Question

A triangle, ΔABC, is reflected across the x-axis to have the image ΔA'B'C' in the standard (x,y) coordinate plane; thus, A reflects to A'. The
coordinates of point A are (c,d). What are the coordinates of point A'?

Answer

**step1** Understanding the problem

The problem asks us to find the coordinates of a new point, A', which is the result of reflecting an original point, A, across the x-axis. We are given that the coordinates of point A are (c,d).

**step2** Decomposing the coordinates of point A

For point A, the coordinates are given as (c,d).
- The first value, 'c', represents the x-coordinate. This tells us how far the point is located horizontally from the origin (0,0).
- The second value, 'd', represents the y-coordinate.
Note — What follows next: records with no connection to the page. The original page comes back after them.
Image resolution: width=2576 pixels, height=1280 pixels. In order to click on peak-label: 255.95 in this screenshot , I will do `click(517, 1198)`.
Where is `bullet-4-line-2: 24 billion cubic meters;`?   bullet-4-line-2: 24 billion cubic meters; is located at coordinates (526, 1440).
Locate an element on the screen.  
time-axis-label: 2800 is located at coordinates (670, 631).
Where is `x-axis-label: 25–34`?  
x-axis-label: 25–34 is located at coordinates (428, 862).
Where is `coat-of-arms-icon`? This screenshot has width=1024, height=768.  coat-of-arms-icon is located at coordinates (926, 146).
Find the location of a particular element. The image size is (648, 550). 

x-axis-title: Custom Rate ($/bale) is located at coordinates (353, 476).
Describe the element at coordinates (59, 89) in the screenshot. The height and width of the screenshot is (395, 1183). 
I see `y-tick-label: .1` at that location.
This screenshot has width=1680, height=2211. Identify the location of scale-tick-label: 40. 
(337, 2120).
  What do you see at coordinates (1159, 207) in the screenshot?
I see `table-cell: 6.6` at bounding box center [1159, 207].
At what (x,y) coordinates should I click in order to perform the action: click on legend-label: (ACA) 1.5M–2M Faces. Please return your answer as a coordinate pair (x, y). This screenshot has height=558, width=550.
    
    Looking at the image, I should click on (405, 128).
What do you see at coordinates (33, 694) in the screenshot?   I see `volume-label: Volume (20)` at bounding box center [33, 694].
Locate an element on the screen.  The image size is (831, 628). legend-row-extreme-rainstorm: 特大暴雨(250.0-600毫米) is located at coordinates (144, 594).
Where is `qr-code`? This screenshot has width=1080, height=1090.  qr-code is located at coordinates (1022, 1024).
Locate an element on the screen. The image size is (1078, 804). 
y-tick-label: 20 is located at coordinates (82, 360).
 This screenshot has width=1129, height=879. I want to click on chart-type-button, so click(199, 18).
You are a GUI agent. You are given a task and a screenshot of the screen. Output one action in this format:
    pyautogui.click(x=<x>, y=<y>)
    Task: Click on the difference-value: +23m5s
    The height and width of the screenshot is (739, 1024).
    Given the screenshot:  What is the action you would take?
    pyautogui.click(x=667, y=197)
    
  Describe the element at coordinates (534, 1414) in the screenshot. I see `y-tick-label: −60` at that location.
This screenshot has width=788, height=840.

This tells us how far the point is located vertically from the origin (0,0).

**step3** Understanding reflection across the x-axis

Reflecting a point across the x-axis means imagining the x-axis as a mirror.
- When a point is reflected across a horizontal line like the x-axis, its horizontal position does not change. This means its x-coordinate remains exactly the same.
- Its vertical position, however, flips over the x-axis. If the point was above the x-axis, it will appear the same distance below the x-axis after reflection. If it was below the x-axis, it will appear the same distance above. This means the y-coordinate changes its direction, becoming the opposite of its original value.

**step4** Determining the coordinates of point A'

Based on the understanding of reflection across the x-axis:
- The x-coordinate of point A is 'c'. After reflecting across the x-axis, the x-coordinate of the new point A' will remain 'c'.
- The y-coordinate of point A is 'd'. After reflecting across the x-axis, the y-coordinate of the new point A' will be the opposite of 'd', which is written as -d.
Therefore, the coordinates of point A' are (c, -d).